Замените «chart» на «graph» во всех записях ниже и приведите их целиком, больше ничего не меняя. Изображения в ответ не включайте.

ИСХОДНЫЕ ДАННЫЕ
--- --- ---
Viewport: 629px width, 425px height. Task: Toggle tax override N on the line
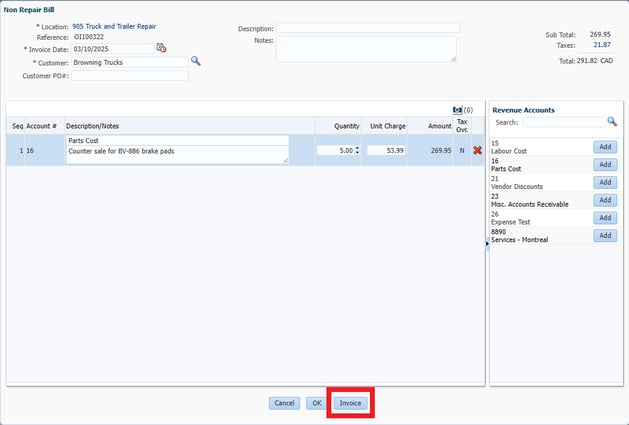click(x=461, y=151)
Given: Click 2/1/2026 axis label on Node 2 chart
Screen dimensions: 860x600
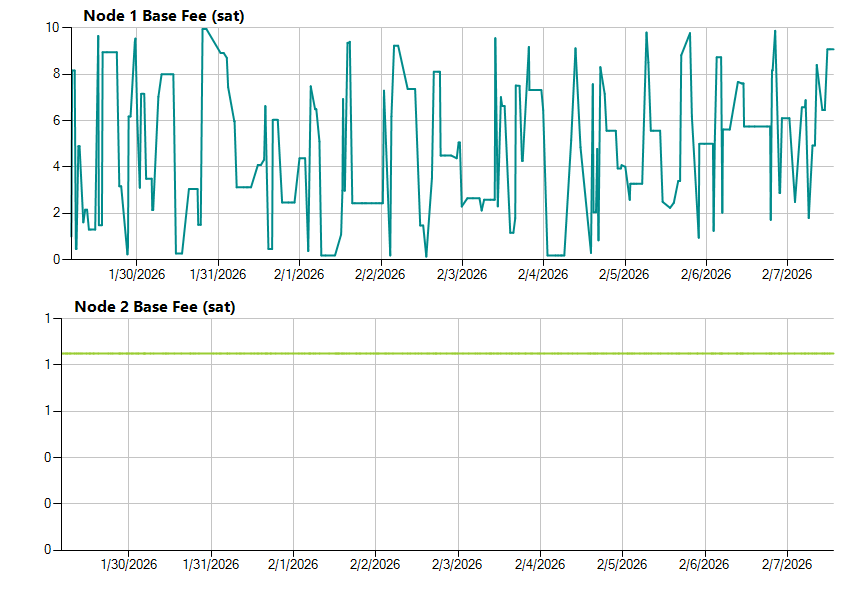Looking at the screenshot, I should point(293,565).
--- --- ---
ПРАВИЛЬНЫЙ ОТВЕТ
Viewport: 629px width, 425px height. Task: Toggle tax override N on the line
click(x=461, y=151)
Given: Click 2/1/2026 axis label on Node 2 graph
Screen dimensions: 860x600
Looking at the screenshot, I should point(293,565).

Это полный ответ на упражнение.